On Tue, Jun 06, 2023 at 02:40:45PM -0500, Limonciello, Mario wrote:
> On 6/6/2023 2:23 PM, Bjorn Helgaas wrote:
> > On Tue, Jun 06, 2023 at 11:23:21AM -0500, Mario Limonciello wrote:
> > > ASMedia PCIe GPIO controllers fail functional tests after returning from
> > > suspend (S3 or s2idle). This is because the BIOS checks whether the
> > > OSPM has called the `_REG` method to determine whether it can interact with
> > > the OperationRegion assigned to the device.
> > >
> > > As described in 6.5.4 in the APCI spec, `_REG` is used to inform the AML
> > > code on the availability of an operation region.
> > >
> > > To fix this issue, call acpi_evaluate_reg() when saving and restoring the
> > > state of PCI devices.
> > >
> > > Link: https://uefi.org/htmlspecs/ACPI_Spec_6_4_html/06_Device_Configuration/Device_Configuration.html#reg-region
> > > Signed-off-by: Mario Limonciello <mario.limonciello@xxxxxxx>
> > > ---
> > > v1->v2:
> > > * Handle case of no CONFIG_ACPI
> > > * Rename function
> > > * Update commit message
> > > * Move ACPI calling code into pci-acpi.c instead
> > > * Cite the ACPI spec
> >
> > Thanks for the spec reference (s/APCI/ACPI/ and add the revision if
> > you rev this (r6.5 is the latest, AFAIK) if you rev this).
> >
> > I don't see text in that section that connects S3 with _REG. If it's
> > there, you might have to quote the relevant sentence or two in the
> > commit log.
>
> I don't think there is anything the spec connecting this
> with S3.  At least from my perspective S3 is the reason
> this was exposed but there is a deficiency that exists
> that _REG is not being called by Linux.
>
> I intend to re-word the commit message something to the
> effect of explaining what _REG does and why _REG should be
> called, along with citations.
>
> Then in another paragraph "Fixing this resolves an issue ...".
>
> > You mentioned _REG being sort of a mutex to synchronize OSPM vs
> > platform access; if there's spec language to that effect, let's cite
> > it.
>
> That sentence I included was cited from the spec.

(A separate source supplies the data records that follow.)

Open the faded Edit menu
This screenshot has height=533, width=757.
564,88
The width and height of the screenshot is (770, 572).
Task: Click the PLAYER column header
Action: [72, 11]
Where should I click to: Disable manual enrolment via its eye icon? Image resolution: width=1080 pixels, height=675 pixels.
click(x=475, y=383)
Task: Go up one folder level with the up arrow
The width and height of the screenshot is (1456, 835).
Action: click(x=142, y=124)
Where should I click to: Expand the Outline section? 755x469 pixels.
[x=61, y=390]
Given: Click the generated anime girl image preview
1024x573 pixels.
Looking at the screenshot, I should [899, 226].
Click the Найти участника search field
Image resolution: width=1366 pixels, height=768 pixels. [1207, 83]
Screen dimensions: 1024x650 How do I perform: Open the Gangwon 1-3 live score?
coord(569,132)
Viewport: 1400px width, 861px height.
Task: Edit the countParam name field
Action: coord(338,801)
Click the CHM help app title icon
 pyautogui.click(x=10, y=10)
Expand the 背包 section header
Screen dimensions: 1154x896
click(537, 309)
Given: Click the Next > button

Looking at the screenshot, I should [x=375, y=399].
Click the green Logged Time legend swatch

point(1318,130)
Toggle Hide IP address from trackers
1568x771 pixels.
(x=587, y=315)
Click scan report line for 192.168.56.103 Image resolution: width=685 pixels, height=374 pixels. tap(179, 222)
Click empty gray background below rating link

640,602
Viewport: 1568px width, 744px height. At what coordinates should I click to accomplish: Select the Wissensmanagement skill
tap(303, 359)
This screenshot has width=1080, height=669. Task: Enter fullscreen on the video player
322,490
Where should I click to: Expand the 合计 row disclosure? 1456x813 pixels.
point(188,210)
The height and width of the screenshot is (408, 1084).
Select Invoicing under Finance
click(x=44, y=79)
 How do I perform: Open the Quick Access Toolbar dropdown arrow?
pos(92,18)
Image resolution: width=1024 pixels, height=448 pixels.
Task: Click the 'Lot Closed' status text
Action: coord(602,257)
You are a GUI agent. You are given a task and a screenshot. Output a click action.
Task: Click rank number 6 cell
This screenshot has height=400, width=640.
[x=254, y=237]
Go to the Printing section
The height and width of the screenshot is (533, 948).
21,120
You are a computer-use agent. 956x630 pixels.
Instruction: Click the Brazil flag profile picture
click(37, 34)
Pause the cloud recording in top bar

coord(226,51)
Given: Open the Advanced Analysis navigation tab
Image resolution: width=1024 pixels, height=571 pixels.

If it's necessary to justify the commit, include the citation in the
commit log.

> > Ideally we should have been able to read the PCI and ACPI specs and
> > implement this without tripping over problem on this particular
> > hardware. I'm looking for the text that enables that "clean-room"
> > implementation. If the spec doesn't have that text, it's either a
> > hole in the spec or a BIOS defect that depends on something the spec
> > doesn't require.
>
> IMO both the spec and BIOS are correct, it's a Linux
> issue that _REG wasn't used.

What tells Linux that _REG needs to be used here? If there's nothing
that tells Linux to use _REG here, I claim it's a BIOS defect. I'm
happy to be convinced otherwise; the way to convince me is to point to
the spec.

If it's a BIOS defect, it's fine to work around it, but we need to
understand that, own up to it, and make the exact requirements very
clear. Otherwise we're likely to break this in the future because
future developers and maintainers will rely on the specs.

> > Doing this in pci_save_state() still seems wrong to me. For example,
> > e1000_probe() calls pci_save_state(), but this is not part of suspend.
> > IIUC, this patch will disconnect the opregion when we probe an e1000
> > NIC. Is that what you intend?
>
> Thanks for pointing this one out.  I was narrowly focused
> on callers in PCI core.  This was a caller I wasn't
> aware of; I agree it doesn't make sense.
>
> I think pci_set_power_state() might be another good
> candidate to use.  What do you think of this?

I can't suggest a call site because (1) I'm not a power management
person, and (2) I don't think we have a clear statement of when it is
required. This must be expressed in terms of PCI power state
transitions, or at least something discoverable from a pci_dev, not
"s2idle" or even "S3" because those are meaningless in the PCI
context.

Bjorn